World Bank maintains Vietnam’s growth forecast at 6.3% for 2017
Thursday, 2017-04-13 04:43:06
NDO - The World Bank keeps its growth forecast for Vietnam at 6.3% for 2017, despite the economy showing signs of losing steam in the first quarter of the year, expanding by only 5.1%.
It was the worst first-quarter performance in three years, due to a slowdown in both agriculture and industrial production.
World Bank Country Director for Vietnam Ousmane Dione said the institution’s forecast for Vietnam was not revised down because the drivers of growth such as the manufacturing sector remained robust.
In its latest update on East Asia and Pacific economies, the bank says Vietnam’s medium-term outlook remains favourable, with GDP growth projected to improve gradually during 2017-2019, thanks to strong domestic demand and export-oriented manufacturing.
But it notes that downside risks also remain pronounced, warning that delayed implementation of structural and fiscal reforms could increase the country’s macroeconomic vulnerabilities and lower its growth potential.
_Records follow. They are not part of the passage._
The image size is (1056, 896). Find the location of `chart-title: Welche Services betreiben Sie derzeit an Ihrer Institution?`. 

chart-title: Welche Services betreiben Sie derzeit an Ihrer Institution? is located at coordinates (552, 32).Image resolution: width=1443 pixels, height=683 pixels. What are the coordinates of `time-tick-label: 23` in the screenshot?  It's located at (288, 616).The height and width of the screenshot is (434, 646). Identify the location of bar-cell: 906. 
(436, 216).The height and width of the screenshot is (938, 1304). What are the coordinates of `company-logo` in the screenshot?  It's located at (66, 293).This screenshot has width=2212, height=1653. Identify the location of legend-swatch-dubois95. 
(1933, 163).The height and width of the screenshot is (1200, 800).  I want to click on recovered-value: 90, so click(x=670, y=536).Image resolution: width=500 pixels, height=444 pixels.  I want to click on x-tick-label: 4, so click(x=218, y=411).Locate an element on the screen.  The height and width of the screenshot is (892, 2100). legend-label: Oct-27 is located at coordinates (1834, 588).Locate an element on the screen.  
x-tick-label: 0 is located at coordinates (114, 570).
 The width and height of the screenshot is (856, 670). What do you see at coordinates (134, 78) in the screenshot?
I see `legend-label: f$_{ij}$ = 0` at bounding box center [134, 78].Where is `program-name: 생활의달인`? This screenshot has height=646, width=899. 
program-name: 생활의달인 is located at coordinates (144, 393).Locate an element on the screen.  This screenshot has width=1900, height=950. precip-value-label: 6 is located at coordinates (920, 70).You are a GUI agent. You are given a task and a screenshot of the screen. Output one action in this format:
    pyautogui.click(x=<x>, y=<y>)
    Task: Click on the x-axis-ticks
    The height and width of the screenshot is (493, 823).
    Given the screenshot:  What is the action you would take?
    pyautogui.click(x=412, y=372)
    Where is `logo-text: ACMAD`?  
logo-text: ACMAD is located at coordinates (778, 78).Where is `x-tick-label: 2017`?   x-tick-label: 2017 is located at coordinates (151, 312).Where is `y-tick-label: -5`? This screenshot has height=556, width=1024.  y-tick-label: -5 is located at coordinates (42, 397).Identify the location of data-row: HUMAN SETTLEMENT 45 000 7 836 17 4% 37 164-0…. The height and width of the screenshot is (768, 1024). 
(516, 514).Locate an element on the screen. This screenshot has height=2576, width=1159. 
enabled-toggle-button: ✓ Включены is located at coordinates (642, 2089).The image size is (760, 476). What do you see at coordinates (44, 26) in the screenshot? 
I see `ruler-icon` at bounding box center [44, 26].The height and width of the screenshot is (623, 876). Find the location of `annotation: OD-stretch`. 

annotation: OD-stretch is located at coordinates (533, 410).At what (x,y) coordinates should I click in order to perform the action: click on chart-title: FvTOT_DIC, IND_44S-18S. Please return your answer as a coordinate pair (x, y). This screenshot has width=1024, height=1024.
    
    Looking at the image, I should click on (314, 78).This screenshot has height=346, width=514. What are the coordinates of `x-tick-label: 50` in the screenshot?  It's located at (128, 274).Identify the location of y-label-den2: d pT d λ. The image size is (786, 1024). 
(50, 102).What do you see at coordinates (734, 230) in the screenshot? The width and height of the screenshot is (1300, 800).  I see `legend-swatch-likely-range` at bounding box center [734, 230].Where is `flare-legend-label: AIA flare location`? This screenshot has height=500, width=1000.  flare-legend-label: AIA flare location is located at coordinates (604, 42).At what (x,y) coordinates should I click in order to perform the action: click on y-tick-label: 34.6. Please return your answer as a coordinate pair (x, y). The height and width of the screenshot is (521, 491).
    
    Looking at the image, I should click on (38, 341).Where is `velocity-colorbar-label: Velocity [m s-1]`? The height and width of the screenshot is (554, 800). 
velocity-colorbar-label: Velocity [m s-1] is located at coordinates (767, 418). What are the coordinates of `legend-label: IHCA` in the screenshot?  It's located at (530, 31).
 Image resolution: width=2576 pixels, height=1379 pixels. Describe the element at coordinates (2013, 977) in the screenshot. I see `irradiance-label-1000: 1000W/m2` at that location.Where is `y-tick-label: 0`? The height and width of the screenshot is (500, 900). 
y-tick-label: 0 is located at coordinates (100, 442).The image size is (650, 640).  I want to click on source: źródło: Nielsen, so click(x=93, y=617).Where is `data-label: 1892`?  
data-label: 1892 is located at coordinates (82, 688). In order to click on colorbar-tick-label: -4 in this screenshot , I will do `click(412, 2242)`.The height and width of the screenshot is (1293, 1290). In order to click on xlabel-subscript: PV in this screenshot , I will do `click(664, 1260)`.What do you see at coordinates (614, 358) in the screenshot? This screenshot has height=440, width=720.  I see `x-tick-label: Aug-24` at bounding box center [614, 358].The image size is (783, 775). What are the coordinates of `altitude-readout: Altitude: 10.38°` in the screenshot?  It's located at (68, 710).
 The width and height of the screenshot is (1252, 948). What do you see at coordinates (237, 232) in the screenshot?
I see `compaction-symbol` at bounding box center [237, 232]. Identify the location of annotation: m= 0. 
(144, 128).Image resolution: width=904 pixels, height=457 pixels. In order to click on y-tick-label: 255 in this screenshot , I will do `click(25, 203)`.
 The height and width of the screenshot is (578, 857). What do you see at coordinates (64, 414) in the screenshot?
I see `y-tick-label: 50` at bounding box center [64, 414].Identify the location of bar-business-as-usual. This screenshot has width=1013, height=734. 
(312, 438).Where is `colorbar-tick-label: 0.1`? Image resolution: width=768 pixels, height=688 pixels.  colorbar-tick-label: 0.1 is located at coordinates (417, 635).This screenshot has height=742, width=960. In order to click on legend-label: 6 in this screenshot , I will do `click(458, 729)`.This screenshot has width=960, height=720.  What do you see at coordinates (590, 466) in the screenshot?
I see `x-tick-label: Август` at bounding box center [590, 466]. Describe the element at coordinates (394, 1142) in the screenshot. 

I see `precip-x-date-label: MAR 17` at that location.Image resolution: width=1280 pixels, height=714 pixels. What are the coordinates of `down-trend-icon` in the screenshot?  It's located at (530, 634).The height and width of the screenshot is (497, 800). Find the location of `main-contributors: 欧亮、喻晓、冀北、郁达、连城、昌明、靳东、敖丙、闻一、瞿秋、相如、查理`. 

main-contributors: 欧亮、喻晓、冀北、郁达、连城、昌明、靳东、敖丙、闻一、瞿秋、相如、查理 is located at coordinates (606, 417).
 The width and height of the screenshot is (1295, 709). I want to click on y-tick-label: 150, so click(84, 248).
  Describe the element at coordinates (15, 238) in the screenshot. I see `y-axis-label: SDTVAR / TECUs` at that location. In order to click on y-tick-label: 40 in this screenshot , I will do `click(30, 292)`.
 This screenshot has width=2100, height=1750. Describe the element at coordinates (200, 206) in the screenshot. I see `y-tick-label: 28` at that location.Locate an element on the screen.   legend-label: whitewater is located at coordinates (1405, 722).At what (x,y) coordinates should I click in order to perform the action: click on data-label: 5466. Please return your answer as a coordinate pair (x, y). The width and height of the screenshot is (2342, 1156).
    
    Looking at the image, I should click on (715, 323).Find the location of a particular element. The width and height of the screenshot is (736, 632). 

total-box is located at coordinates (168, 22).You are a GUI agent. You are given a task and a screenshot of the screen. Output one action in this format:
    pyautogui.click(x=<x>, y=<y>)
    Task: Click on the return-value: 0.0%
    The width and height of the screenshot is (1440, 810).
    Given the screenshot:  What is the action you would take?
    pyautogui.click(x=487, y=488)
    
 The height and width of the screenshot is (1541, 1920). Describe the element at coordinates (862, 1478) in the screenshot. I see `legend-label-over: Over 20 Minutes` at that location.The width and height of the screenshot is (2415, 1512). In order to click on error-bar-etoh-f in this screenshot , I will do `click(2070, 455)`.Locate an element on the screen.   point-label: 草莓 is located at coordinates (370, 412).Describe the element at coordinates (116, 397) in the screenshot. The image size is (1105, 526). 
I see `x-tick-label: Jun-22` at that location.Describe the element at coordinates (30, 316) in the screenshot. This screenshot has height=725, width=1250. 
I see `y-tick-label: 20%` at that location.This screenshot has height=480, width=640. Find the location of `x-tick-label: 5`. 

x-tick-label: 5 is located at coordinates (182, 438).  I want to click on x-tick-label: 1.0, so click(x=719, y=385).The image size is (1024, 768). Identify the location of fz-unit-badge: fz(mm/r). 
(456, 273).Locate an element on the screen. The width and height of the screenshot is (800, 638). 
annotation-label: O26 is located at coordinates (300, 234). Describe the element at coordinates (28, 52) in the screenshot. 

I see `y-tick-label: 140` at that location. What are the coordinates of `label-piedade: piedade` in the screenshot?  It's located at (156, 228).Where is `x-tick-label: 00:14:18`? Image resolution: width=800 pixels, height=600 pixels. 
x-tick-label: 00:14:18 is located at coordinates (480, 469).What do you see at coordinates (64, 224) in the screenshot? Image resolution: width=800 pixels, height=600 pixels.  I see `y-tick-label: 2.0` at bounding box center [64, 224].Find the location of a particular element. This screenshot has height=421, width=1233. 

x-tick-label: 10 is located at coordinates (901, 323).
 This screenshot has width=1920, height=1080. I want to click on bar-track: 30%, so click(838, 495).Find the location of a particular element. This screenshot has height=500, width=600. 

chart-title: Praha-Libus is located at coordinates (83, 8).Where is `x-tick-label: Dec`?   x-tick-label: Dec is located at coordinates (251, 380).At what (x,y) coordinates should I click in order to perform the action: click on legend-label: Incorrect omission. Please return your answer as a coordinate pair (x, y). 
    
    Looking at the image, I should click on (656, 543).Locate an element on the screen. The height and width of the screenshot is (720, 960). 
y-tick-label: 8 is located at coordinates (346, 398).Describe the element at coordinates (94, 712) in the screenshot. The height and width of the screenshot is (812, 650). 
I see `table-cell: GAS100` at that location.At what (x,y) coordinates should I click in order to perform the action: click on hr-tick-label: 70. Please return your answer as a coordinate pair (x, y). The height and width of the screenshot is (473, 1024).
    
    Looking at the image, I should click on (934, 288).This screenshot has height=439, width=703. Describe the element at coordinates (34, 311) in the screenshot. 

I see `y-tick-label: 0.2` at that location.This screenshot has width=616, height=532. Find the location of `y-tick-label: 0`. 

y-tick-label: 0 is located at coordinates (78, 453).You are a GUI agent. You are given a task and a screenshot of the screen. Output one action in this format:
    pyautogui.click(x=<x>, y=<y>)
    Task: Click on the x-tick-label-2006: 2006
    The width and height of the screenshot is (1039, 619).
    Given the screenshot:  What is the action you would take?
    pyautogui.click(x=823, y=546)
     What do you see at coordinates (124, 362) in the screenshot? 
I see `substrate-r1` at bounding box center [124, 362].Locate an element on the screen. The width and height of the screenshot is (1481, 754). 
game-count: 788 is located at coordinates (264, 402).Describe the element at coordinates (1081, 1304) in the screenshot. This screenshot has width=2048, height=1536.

The bank emphasises that an acceleration of structural reform to support a more productivity-led growth model would help Vietnam sustain its long-term development.
In addition, rising antitrade sentiment and associated risks of protectionist measures in major economies pose significant risks to Vietnam’s highly open economy.
In the meantime, dealing with climate change and environmental disasters continues to be a challenge for improving household welfare, especially in rural areas.
According to the World Bank, inflation pressures overall are expected to remain moderate, thanks to subdued global commodity and energy prices, with the consumer price index projected to stabilise at 4% in 2017, and the two subsequent years.
On the fiscal front, the government is expected to take steps to reduce fiscal deficit and speed up divestment to contain the further rise of public debt.
Government spending is expected to increase by only 5% compared with 8.8% in 2016.